The loyalty of the High Commanding Staff can be gauged from the following fact: At the end of April General Alexeiev, despairing of the possibility of personally preventing the Government from adopting measures which tended to disrupt the Army, and before issuing the famous Proclamation of the Rights of the Soldier, wired in cipher to all the Commanders-in-Chief a draft of a strong and resolute collective appeal from the Army to the Government. This appeal pointed to the abyss into which the Army was being hurled. In the event of the draft being approved, it was to have been signed by all Senior ranks, including Divisional Commanders. The Fronts, however, for various reasons, disapproved of such means of influencing the Government. General Ragosa, the temporary C.-in-C. of the Roumanian Front, who was afterwards Ukrainian War Minister under the Hetman, replied that the Russian people seemed to be ordained by the Almighty to perish, and it was therefore useless to struggle against Fate. With a sign of the Cross, one should patiently await the dictates of Fate!... This was literally the sense of his telegram.

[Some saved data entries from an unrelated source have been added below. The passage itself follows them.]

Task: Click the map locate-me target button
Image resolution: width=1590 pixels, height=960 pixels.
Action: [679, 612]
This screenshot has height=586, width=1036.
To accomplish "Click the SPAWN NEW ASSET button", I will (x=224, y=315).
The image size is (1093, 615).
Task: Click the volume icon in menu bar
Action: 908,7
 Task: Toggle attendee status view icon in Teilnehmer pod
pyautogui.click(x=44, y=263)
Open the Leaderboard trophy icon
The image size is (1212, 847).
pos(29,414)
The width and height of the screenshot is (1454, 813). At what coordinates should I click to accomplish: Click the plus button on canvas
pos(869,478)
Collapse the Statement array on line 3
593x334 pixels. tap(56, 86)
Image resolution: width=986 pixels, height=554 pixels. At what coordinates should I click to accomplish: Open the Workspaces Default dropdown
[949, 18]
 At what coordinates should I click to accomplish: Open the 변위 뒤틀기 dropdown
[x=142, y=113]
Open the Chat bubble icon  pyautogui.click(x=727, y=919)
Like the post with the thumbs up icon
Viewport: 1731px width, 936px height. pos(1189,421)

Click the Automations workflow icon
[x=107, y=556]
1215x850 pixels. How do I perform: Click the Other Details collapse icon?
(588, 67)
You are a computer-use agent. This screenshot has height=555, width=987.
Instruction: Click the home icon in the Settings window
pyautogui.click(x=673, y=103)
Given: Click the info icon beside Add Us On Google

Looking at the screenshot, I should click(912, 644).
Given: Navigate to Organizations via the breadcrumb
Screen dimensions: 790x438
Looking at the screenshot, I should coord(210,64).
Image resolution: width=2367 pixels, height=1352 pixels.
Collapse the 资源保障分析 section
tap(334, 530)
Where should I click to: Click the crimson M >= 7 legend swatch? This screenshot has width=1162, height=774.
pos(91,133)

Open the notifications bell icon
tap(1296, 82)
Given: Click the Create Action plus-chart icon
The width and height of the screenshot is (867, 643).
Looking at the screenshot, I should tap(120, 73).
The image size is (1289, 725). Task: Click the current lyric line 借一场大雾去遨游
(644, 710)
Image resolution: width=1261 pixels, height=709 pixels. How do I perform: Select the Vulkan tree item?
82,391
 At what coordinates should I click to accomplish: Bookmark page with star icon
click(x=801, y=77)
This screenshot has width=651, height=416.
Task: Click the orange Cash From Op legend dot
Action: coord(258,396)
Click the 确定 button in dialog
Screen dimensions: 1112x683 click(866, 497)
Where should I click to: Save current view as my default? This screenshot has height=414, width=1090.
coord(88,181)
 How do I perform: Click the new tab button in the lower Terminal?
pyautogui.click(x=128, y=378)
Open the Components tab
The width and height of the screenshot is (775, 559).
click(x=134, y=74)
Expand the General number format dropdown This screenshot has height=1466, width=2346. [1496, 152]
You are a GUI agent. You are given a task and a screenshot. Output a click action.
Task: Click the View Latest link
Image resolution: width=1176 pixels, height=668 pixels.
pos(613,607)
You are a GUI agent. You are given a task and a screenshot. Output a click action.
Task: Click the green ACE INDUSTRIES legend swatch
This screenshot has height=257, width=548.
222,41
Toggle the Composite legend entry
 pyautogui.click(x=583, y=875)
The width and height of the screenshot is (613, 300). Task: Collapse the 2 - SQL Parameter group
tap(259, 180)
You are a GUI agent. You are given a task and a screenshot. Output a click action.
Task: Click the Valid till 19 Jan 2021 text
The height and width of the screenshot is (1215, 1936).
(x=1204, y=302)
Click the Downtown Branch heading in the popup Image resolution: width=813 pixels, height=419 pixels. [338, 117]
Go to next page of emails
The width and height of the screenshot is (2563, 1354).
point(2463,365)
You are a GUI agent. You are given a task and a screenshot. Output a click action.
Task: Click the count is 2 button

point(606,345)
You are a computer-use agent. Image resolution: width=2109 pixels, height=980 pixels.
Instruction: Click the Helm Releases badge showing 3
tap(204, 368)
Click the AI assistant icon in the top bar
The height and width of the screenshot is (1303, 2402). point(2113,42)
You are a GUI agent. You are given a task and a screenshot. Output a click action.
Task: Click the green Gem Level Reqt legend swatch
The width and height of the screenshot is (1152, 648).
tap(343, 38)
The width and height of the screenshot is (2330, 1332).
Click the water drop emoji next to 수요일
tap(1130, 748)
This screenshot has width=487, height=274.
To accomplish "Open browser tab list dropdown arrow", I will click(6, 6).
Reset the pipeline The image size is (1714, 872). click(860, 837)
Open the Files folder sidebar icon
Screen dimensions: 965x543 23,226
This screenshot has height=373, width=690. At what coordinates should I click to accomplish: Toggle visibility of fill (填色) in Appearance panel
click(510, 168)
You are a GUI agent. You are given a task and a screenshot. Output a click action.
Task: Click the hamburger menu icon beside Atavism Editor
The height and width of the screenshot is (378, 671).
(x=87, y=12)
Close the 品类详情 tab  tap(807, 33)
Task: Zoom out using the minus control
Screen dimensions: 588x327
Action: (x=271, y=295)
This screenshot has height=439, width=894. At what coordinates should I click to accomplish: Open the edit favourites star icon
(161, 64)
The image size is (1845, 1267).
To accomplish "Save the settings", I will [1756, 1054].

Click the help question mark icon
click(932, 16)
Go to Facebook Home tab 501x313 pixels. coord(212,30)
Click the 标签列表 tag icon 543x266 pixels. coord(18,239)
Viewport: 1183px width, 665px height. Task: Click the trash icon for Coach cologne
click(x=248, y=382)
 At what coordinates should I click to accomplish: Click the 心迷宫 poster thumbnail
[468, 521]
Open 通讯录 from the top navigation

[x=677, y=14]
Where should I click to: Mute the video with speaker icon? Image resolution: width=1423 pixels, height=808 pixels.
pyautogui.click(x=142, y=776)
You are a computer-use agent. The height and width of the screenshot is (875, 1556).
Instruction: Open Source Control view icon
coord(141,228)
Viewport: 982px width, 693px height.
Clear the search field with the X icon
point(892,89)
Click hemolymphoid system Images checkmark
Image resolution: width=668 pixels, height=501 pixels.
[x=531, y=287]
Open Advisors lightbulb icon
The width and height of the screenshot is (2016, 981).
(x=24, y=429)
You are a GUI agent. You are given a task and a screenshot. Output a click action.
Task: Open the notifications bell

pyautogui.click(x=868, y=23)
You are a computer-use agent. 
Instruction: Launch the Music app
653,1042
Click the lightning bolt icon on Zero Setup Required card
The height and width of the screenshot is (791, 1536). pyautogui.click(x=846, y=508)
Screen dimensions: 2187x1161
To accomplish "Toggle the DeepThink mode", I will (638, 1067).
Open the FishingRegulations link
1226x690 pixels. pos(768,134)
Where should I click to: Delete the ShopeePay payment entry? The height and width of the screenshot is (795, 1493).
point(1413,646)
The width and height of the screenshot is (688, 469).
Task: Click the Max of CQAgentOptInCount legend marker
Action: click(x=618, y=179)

Such was the attitude and the confusion in the higher ranks of the Army. As regards the Commanders, who fought unremittingly against the disruption of the Army, many of them struggled against the tide of democratisation, as they considered it their duty to the people. They did this in disregard of the success or failure of their efforts, of the blows of Fate, or of the dark future, of which some already had a premonition, and which was already approaching with disaster in its train. On they went, with heads erect, misunderstood, slandered and savagely hated, as long as life and courage permitted.